**Exercise aim:** Copy out each of the items below word for word, keeping every line as it appears.

**Entries provided:**
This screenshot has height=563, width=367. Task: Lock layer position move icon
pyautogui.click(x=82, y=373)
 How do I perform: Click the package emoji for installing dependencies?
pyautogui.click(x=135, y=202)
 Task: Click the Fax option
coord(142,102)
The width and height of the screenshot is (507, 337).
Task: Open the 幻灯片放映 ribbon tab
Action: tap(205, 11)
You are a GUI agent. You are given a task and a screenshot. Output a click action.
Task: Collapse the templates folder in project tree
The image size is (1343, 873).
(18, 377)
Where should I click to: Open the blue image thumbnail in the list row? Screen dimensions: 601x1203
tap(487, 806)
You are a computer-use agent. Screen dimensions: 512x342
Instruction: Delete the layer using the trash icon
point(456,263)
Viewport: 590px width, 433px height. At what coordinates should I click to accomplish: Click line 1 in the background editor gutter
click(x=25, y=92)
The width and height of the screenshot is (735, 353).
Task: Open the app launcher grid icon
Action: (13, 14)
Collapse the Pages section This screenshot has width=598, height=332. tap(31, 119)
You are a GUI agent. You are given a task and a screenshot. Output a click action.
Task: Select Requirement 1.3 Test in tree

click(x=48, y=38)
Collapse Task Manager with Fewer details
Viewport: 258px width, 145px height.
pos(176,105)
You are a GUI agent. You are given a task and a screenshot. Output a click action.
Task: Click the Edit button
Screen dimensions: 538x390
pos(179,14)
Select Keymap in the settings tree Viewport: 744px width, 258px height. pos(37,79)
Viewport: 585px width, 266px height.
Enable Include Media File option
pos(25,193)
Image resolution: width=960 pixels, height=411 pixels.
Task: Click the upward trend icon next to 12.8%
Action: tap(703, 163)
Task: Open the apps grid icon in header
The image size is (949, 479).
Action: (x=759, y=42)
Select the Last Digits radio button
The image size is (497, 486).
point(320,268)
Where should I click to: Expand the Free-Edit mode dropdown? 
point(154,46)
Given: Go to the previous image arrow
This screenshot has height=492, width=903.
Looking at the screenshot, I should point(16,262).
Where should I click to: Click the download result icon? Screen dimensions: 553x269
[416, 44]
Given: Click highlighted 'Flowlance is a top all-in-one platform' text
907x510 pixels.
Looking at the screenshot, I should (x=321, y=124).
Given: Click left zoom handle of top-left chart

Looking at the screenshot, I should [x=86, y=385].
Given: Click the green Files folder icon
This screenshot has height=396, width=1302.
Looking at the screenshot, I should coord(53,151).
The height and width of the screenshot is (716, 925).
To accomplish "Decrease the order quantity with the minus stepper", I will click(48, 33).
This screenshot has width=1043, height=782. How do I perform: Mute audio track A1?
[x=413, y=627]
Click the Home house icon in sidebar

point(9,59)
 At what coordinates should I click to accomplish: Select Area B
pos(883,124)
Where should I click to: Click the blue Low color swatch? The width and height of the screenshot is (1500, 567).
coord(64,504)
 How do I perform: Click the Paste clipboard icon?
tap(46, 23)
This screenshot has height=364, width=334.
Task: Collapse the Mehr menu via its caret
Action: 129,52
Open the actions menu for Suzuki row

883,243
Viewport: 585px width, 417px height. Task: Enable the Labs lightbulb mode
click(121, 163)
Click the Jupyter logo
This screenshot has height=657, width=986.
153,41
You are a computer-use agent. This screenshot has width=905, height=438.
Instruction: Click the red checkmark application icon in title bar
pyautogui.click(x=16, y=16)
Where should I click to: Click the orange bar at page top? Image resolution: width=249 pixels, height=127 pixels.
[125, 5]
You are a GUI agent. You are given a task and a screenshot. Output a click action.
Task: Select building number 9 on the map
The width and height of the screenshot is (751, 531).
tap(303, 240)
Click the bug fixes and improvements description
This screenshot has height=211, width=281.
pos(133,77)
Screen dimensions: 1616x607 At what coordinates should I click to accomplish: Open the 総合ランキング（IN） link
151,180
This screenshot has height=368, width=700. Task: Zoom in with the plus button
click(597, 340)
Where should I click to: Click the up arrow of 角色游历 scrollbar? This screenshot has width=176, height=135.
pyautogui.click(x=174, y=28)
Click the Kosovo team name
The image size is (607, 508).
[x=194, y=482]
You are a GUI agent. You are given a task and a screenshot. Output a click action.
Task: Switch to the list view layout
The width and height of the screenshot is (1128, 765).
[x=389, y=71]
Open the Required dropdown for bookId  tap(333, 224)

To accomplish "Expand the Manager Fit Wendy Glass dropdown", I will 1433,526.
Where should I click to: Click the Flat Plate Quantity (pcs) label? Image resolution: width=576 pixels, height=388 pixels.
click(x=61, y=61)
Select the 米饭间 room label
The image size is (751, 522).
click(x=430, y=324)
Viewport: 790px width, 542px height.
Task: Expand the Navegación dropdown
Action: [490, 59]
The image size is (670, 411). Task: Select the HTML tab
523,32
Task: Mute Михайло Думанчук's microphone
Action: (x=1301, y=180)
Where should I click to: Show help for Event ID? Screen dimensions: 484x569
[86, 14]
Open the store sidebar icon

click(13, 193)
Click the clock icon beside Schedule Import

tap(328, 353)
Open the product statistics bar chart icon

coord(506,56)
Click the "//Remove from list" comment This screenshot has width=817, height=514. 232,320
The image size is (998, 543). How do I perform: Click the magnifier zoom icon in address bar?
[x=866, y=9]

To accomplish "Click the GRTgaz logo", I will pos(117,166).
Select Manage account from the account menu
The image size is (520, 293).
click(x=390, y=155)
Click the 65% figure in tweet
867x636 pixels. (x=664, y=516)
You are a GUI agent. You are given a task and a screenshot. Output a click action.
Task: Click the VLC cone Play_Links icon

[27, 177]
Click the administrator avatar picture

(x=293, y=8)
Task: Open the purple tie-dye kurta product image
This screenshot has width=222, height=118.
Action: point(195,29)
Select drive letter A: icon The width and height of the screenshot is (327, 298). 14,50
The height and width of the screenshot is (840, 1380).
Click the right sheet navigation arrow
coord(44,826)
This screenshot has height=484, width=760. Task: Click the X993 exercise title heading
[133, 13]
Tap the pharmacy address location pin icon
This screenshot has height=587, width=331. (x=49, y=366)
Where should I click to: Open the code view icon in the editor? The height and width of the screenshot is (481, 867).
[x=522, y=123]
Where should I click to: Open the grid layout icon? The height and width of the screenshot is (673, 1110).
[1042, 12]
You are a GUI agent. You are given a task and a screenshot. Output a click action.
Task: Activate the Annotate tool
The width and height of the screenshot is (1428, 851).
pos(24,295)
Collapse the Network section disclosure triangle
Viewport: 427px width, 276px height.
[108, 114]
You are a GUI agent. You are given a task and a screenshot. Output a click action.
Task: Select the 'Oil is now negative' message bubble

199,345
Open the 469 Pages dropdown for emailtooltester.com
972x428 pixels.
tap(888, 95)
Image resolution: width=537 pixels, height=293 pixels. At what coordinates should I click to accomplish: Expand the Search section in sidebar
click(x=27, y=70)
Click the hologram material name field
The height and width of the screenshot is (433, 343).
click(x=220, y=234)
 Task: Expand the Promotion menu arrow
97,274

**Exercise response:**
This screenshot has height=563, width=367. Task: Lock layer position move icon
pyautogui.click(x=82, y=373)
 How do I perform: Click the package emoji for installing dependencies?
pyautogui.click(x=135, y=202)
 Task: Click the Fax option
coord(142,102)
The width and height of the screenshot is (507, 337).
Task: Open the 幻灯片放映 ribbon tab
Action: tap(205, 11)
You are a GUI agent. You are given a task and a screenshot. Output a click action.
Task: Collapse the templates folder in project tree
The image size is (1343, 873).
(18, 377)
Where should I click to: Open the blue image thumbnail in the list row? Screen dimensions: 601x1203
tap(487, 806)
You are a computer-use agent. Screen dimensions: 512x342
Instruction: Delete the layer using the trash icon
point(456,263)
Viewport: 590px width, 433px height. At what coordinates should I click to accomplish: Click line 1 in the background editor gutter
click(x=25, y=92)
The width and height of the screenshot is (735, 353).
Task: Open the app launcher grid icon
Action: (13, 14)
Collapse the Pages section This screenshot has width=598, height=332. tap(31, 119)
You are a GUI agent. You are given a task and a screenshot. Output a click action.
Task: Select Requirement 1.3 Test in tree

click(x=48, y=38)
Collapse Task Manager with Fewer details
Viewport: 258px width, 145px height.
pos(176,105)
You are a GUI agent. You are given a task and a screenshot. Output a click action.
Task: Click the Edit button
Screen dimensions: 538x390
pos(179,14)
Select Keymap in the settings tree Viewport: 744px width, 258px height. pos(37,79)
Viewport: 585px width, 266px height.
Enable Include Media File option
pos(25,193)
Image resolution: width=960 pixels, height=411 pixels.
Task: Click the upward trend icon next to 12.8%
Action: tap(703, 163)
Task: Open the apps grid icon in header
The image size is (949, 479).
Action: (x=759, y=42)
Select the Last Digits radio button
The image size is (497, 486).
point(320,268)
Where should I click to: Expand the Free-Edit mode dropdown? 
point(154,46)
Given: Go to the previous image arrow
This screenshot has height=492, width=903.
Looking at the screenshot, I should point(16,262).
Where should I click to: Click the download result icon? Screen dimensions: 553x269
[416, 44]
Given: Click highlighted 'Flowlance is a top all-in-one platform' text
907x510 pixels.
Looking at the screenshot, I should (x=321, y=124).
Given: Click left zoom handle of top-left chart

Looking at the screenshot, I should [x=86, y=385].
Given: Click the green Files folder icon
This screenshot has height=396, width=1302.
Looking at the screenshot, I should coord(53,151).
The height and width of the screenshot is (716, 925).
To accomplish "Decrease the order quantity with the minus stepper", I will click(48, 33).
This screenshot has width=1043, height=782. How do I perform: Mute audio track A1?
[x=413, y=627]
Click the Home house icon in sidebar

point(9,59)
 At what coordinates should I click to accomplish: Select Area B
pos(883,124)
Where should I click to: Click the blue Low color swatch? The width and height of the screenshot is (1500, 567).
coord(64,504)
 How do I perform: Click the Paste clipboard icon?
tap(46, 23)
This screenshot has height=364, width=334.
Task: Collapse the Mehr menu via its caret
Action: 129,52
Open the actions menu for Suzuki row

883,243
Viewport: 585px width, 417px height. Task: Enable the Labs lightbulb mode
click(121, 163)
Click the Jupyter logo
This screenshot has height=657, width=986.
153,41
You are a computer-use agent. This screenshot has width=905, height=438.
Instruction: Click the red checkmark application icon in title bar
pyautogui.click(x=16, y=16)
Where should I click to: Click the orange bar at page top? Image resolution: width=249 pixels, height=127 pixels.
[125, 5]
You are a GUI agent. You are given a task and a screenshot. Output a click action.
Task: Select building number 9 on the map
The width and height of the screenshot is (751, 531).
tap(303, 240)
Click the bug fixes and improvements description
This screenshot has height=211, width=281.
pos(133,77)
Screen dimensions: 1616x607 At what coordinates should I click to accomplish: Open the 総合ランキング（IN） link
151,180
This screenshot has height=368, width=700. Task: Zoom in with the plus button
click(597, 340)
Where should I click to: Click the up arrow of 角色游历 scrollbar? This screenshot has width=176, height=135.
pyautogui.click(x=174, y=28)
Click the Kosovo team name
The image size is (607, 508).
[x=194, y=482]
You are a GUI agent. You are given a task and a screenshot. Output a click action.
Task: Switch to the list view layout
The width and height of the screenshot is (1128, 765).
[x=389, y=71]
Open the Required dropdown for bookId  tap(333, 224)

To accomplish "Expand the Manager Fit Wendy Glass dropdown", I will 1433,526.
Where should I click to: Click the Flat Plate Quantity (pcs) label? Image resolution: width=576 pixels, height=388 pixels.
click(x=61, y=61)
Select the 米饭间 room label
The image size is (751, 522).
click(x=430, y=324)
Viewport: 790px width, 542px height.
Task: Expand the Navegación dropdown
Action: [490, 59]
The image size is (670, 411). Task: Select the HTML tab
523,32
Task: Mute Михайло Думанчук's microphone
Action: (x=1301, y=180)
Where should I click to: Show help for Event ID? Screen dimensions: 484x569
[86, 14]
Open the store sidebar icon

click(13, 193)
Click the clock icon beside Schedule Import

tap(328, 353)
Open the product statistics bar chart icon

coord(506,56)
Click the "//Remove from list" comment This screenshot has width=817, height=514. 232,320
The image size is (998, 543). How do I perform: Click the magnifier zoom icon in address bar?
[x=866, y=9]

To accomplish "Click the GRTgaz logo", I will pos(117,166).
Select Manage account from the account menu
The image size is (520, 293).
click(x=390, y=155)
Click the 65% figure in tweet
867x636 pixels. (x=664, y=516)
You are a GUI agent. You are given a task and a screenshot. Output a click action.
Task: Click the VLC cone Play_Links icon

[27, 177]
Click the administrator avatar picture

(x=293, y=8)
Task: Open the purple tie-dye kurta product image
This screenshot has width=222, height=118.
Action: point(195,29)
Select drive letter A: icon The width and height of the screenshot is (327, 298). 14,50
The height and width of the screenshot is (840, 1380).
Click the right sheet navigation arrow
coord(44,826)
This screenshot has height=484, width=760. Task: Click the X993 exercise title heading
[133, 13]
Tap the pharmacy address location pin icon
This screenshot has height=587, width=331. (x=49, y=366)
Where should I click to: Open the code view icon in the editor? The height and width of the screenshot is (481, 867).
[x=522, y=123]
Where should I click to: Open the grid layout icon? The height and width of the screenshot is (673, 1110).
[1042, 12]
You are a GUI agent. You are given a task and a screenshot. Output a click action.
Task: Activate the Annotate tool
The width and height of the screenshot is (1428, 851).
pos(24,295)
Collapse the Network section disclosure triangle
Viewport: 427px width, 276px height.
[108, 114]
You are a GUI agent. You are given a task and a screenshot. Output a click action.
Task: Select the 'Oil is now negative' message bubble

199,345
Open the 469 Pages dropdown for emailtooltester.com
972x428 pixels.
tap(888, 95)
Image resolution: width=537 pixels, height=293 pixels. At what coordinates should I click to accomplish: Expand the Search section in sidebar
click(x=27, y=70)
Click the hologram material name field
The height and width of the screenshot is (433, 343).
click(x=220, y=234)
 Task: Expand the Promotion menu arrow
97,274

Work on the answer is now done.